WHAT YOU ARE ASKED TO DO -
Looking through the listing below, state how many lines have the word "field" in them. Only the number should be given.

LISTED RECORDS -
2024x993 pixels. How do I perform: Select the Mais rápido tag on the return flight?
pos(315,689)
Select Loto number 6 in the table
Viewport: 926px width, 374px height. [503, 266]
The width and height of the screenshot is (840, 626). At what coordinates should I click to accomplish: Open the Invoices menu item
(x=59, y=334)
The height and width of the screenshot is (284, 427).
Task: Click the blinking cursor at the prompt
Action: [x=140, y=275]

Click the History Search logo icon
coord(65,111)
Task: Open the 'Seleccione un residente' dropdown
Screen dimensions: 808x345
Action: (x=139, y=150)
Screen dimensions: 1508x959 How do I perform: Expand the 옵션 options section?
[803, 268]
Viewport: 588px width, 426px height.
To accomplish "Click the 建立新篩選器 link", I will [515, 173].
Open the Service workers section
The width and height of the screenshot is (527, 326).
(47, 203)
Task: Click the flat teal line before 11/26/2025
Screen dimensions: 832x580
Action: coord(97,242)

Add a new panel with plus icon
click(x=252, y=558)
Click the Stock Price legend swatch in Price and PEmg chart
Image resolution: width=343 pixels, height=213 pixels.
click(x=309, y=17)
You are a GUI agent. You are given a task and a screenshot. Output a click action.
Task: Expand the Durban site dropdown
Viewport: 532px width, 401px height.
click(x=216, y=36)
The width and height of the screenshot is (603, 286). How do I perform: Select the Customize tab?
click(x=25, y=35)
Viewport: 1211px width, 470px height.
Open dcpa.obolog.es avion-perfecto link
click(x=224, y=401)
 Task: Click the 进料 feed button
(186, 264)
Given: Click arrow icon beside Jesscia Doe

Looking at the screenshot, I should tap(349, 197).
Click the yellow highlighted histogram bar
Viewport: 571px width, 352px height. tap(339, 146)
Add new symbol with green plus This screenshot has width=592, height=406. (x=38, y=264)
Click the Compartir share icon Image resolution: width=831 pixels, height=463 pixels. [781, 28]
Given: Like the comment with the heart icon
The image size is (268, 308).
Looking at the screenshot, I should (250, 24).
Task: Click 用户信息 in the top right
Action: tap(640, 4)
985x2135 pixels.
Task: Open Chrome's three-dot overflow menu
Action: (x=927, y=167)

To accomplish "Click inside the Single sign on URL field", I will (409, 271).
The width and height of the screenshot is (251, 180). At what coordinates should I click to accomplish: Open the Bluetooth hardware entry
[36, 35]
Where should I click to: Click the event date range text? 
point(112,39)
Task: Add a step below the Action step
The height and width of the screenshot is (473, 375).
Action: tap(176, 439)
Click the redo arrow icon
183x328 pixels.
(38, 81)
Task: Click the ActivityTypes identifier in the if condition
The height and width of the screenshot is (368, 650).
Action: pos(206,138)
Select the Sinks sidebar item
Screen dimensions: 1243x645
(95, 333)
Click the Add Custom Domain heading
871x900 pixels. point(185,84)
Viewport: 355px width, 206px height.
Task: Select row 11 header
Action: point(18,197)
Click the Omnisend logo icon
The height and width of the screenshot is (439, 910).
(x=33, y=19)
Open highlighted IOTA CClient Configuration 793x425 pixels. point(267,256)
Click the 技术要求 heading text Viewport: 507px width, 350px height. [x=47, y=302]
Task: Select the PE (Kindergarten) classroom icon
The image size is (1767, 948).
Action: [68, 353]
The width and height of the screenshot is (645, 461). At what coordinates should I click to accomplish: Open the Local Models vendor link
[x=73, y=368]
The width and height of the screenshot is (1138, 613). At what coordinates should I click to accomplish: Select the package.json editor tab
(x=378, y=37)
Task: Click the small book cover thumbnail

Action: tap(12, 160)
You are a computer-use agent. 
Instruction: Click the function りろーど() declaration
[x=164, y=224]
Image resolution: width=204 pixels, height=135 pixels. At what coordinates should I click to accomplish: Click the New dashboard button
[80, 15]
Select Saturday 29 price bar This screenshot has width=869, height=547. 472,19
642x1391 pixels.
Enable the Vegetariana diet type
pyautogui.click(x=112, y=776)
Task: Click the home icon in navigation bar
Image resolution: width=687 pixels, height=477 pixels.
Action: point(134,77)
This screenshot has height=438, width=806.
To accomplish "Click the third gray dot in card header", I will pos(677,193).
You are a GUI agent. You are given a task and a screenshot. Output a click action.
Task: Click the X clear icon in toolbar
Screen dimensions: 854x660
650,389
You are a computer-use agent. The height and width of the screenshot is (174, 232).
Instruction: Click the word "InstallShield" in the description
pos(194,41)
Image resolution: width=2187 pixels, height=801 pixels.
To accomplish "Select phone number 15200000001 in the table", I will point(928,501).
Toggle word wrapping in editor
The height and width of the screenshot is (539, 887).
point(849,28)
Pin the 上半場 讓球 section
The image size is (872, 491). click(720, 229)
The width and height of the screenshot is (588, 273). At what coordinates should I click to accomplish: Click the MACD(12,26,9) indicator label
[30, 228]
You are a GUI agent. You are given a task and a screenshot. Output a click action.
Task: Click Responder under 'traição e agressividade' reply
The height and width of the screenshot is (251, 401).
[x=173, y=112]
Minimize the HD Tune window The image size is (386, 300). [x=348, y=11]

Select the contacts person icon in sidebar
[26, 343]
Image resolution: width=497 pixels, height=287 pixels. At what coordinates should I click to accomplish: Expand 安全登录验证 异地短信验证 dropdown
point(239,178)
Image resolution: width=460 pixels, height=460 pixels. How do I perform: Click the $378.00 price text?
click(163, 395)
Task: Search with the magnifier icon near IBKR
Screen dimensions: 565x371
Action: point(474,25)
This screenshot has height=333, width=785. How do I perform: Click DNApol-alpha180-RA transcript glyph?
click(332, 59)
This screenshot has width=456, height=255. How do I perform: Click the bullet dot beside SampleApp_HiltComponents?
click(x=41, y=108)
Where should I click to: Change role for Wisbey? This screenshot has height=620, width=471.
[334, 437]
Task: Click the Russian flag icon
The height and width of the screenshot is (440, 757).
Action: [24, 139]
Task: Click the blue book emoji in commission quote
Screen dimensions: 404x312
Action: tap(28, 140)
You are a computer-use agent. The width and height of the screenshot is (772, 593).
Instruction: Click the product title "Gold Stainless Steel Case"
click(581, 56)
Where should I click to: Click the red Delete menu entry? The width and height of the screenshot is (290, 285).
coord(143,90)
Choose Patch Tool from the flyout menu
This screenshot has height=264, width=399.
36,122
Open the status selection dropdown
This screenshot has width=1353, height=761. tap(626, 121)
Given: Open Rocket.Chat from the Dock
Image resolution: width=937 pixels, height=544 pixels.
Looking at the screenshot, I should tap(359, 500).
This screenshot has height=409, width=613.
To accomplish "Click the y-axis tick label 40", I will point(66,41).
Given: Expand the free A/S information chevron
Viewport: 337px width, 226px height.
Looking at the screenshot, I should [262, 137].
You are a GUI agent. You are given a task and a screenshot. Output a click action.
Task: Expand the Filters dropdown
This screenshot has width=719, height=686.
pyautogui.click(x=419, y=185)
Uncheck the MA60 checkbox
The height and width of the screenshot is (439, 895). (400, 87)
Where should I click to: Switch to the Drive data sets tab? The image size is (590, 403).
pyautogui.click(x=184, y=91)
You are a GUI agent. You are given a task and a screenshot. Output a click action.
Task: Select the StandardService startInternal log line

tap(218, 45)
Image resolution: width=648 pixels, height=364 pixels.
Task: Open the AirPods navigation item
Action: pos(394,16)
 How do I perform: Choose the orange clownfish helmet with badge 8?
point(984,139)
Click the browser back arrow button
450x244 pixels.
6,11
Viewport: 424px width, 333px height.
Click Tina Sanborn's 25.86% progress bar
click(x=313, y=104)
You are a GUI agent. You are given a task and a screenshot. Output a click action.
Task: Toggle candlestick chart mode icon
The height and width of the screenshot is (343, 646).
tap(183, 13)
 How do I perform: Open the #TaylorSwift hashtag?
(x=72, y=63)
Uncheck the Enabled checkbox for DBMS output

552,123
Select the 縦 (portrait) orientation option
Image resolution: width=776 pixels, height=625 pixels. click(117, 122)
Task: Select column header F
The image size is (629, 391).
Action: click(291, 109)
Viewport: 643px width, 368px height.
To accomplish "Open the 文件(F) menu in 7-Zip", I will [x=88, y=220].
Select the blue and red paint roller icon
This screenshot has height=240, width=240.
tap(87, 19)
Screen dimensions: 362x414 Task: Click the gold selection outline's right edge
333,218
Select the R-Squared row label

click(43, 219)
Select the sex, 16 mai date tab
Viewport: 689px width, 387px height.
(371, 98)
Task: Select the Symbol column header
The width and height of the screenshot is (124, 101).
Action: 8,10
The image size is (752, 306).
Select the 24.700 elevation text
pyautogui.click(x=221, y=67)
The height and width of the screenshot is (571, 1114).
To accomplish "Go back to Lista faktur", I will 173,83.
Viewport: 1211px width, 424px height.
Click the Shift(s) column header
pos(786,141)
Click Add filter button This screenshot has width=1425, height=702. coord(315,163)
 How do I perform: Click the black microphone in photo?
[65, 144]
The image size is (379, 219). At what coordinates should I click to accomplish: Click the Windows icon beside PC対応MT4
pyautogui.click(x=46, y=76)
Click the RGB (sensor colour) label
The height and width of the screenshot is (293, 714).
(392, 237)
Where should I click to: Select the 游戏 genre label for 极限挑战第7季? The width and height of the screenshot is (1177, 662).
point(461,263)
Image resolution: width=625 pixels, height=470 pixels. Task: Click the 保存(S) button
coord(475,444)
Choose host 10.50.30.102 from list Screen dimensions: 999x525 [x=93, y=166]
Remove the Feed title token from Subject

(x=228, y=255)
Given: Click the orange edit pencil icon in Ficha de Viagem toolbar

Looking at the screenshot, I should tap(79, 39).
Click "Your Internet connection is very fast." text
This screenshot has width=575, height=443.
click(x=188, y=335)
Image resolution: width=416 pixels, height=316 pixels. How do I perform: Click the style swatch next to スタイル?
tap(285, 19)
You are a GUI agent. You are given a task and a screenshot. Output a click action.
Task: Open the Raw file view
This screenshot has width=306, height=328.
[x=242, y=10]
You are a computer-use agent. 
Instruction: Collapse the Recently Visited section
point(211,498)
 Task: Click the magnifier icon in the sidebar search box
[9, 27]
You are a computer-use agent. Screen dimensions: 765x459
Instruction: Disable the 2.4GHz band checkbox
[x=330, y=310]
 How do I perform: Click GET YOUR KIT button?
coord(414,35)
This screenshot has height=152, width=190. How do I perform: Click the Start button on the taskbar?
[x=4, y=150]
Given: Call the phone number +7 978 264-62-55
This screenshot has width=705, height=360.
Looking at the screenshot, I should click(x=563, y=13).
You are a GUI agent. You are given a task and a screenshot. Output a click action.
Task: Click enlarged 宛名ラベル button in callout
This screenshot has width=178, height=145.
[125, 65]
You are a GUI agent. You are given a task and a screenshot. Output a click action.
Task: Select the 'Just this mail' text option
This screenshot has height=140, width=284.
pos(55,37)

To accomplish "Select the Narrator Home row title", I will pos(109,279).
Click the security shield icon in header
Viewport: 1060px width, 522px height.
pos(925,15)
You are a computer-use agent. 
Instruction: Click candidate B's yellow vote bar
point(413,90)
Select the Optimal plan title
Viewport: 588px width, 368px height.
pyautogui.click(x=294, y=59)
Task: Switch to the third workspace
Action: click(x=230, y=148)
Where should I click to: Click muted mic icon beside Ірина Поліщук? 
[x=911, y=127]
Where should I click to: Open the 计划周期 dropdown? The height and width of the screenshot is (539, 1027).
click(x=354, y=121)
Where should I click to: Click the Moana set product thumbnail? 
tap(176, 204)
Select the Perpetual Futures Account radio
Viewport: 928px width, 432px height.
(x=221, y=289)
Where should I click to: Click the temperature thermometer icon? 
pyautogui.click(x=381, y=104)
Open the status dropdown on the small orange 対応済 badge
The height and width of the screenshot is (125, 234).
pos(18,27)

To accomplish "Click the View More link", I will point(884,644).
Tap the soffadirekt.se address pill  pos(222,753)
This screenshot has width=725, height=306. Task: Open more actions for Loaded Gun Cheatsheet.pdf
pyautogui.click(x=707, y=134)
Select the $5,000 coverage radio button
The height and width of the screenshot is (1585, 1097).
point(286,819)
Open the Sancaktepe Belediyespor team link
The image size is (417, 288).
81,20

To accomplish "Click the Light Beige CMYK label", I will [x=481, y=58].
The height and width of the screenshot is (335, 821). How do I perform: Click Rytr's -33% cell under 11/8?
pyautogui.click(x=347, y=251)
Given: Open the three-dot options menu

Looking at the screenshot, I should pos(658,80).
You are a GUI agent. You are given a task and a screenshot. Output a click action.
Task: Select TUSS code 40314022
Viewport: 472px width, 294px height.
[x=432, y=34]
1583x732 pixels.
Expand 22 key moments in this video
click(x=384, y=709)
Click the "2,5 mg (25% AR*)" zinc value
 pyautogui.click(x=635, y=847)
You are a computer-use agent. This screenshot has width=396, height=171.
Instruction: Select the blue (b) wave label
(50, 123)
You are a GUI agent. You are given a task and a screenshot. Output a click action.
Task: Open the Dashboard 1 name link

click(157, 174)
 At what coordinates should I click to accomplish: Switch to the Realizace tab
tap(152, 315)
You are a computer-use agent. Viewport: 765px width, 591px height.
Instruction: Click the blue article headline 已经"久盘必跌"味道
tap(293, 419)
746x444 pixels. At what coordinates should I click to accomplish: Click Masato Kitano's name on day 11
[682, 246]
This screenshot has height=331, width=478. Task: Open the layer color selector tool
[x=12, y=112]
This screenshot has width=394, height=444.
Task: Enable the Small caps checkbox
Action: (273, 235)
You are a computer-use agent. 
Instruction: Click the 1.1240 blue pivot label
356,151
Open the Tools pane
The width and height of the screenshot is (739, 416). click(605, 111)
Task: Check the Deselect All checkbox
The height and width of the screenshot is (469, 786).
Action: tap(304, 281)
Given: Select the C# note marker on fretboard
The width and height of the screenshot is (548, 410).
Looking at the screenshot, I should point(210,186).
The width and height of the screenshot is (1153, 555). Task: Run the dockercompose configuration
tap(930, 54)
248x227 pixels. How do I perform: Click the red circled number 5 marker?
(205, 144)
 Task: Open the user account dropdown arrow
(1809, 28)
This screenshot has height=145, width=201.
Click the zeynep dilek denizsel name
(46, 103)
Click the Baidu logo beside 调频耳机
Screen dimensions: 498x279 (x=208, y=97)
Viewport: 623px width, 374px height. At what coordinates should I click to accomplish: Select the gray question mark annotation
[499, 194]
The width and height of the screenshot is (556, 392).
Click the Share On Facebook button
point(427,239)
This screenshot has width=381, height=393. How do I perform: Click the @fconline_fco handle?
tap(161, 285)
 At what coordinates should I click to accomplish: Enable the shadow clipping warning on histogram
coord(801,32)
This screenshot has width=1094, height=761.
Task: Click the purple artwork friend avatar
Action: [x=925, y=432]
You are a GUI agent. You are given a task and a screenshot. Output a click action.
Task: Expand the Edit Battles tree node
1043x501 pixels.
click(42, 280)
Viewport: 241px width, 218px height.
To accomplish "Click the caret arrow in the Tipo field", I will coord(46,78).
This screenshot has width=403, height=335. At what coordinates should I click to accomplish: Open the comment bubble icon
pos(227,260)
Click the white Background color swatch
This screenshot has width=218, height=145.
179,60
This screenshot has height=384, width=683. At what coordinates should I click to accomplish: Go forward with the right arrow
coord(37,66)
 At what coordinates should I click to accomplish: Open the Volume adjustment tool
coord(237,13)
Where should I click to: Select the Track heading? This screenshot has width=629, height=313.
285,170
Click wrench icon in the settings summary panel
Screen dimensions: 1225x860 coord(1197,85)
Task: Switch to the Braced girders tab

OUTPUT OF THE EXERCISE -
2